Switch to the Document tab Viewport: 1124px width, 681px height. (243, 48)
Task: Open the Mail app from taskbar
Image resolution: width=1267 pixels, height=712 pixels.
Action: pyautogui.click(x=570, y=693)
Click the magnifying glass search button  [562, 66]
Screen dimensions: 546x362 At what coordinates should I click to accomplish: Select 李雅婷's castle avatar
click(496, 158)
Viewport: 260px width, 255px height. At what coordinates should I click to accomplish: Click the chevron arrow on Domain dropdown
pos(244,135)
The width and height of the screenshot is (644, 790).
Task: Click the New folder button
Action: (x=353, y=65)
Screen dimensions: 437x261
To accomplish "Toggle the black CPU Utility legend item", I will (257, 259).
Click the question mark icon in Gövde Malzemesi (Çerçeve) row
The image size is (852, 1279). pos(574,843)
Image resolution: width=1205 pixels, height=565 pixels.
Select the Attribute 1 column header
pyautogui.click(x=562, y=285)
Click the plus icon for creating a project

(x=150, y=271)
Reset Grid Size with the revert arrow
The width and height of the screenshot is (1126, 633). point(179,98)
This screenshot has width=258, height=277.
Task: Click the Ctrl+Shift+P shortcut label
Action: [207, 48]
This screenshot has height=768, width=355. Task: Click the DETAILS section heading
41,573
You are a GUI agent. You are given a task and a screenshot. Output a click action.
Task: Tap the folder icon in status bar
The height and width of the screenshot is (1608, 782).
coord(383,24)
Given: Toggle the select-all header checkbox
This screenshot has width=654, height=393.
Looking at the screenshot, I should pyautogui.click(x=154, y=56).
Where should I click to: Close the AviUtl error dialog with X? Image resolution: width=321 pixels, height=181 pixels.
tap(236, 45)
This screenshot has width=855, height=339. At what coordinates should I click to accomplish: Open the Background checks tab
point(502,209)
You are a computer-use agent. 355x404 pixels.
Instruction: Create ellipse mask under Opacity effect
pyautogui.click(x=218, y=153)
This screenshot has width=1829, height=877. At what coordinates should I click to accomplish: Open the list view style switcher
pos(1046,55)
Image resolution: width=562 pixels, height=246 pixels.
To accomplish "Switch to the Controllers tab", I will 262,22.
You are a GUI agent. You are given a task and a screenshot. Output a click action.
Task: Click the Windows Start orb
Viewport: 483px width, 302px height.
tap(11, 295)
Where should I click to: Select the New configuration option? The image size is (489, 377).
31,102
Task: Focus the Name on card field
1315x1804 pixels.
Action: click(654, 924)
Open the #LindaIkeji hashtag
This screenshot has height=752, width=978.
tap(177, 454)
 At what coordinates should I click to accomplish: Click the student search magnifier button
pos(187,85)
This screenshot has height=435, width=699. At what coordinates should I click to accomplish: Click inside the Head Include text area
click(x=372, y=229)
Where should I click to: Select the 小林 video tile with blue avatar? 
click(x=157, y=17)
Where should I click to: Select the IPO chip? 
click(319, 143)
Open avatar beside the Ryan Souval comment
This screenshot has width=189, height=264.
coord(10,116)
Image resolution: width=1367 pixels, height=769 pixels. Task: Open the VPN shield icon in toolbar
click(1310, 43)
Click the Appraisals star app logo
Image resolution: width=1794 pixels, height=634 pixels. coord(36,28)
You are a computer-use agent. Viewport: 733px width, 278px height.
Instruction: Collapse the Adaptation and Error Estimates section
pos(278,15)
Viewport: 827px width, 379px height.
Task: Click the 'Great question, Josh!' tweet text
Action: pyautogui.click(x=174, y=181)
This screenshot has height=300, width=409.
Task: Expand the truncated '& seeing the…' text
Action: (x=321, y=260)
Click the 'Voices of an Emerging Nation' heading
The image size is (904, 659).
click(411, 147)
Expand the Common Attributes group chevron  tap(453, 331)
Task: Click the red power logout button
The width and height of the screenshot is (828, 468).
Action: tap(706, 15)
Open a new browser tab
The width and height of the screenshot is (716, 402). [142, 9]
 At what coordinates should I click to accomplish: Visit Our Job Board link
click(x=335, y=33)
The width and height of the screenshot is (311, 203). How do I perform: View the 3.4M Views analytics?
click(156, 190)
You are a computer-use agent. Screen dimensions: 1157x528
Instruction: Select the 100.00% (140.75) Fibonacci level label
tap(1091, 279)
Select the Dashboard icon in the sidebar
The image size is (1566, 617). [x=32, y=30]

────────

**Action item:** Whenever the word "computer" shows up in a line of the entries, list that line.

**Answer section:**
You are a computer-use agent. 355x404 pixels.
You are a computer-use agent. Viewport: 733px width, 278px height.
You are a computer-use agent. Screen dimensions: 1157x528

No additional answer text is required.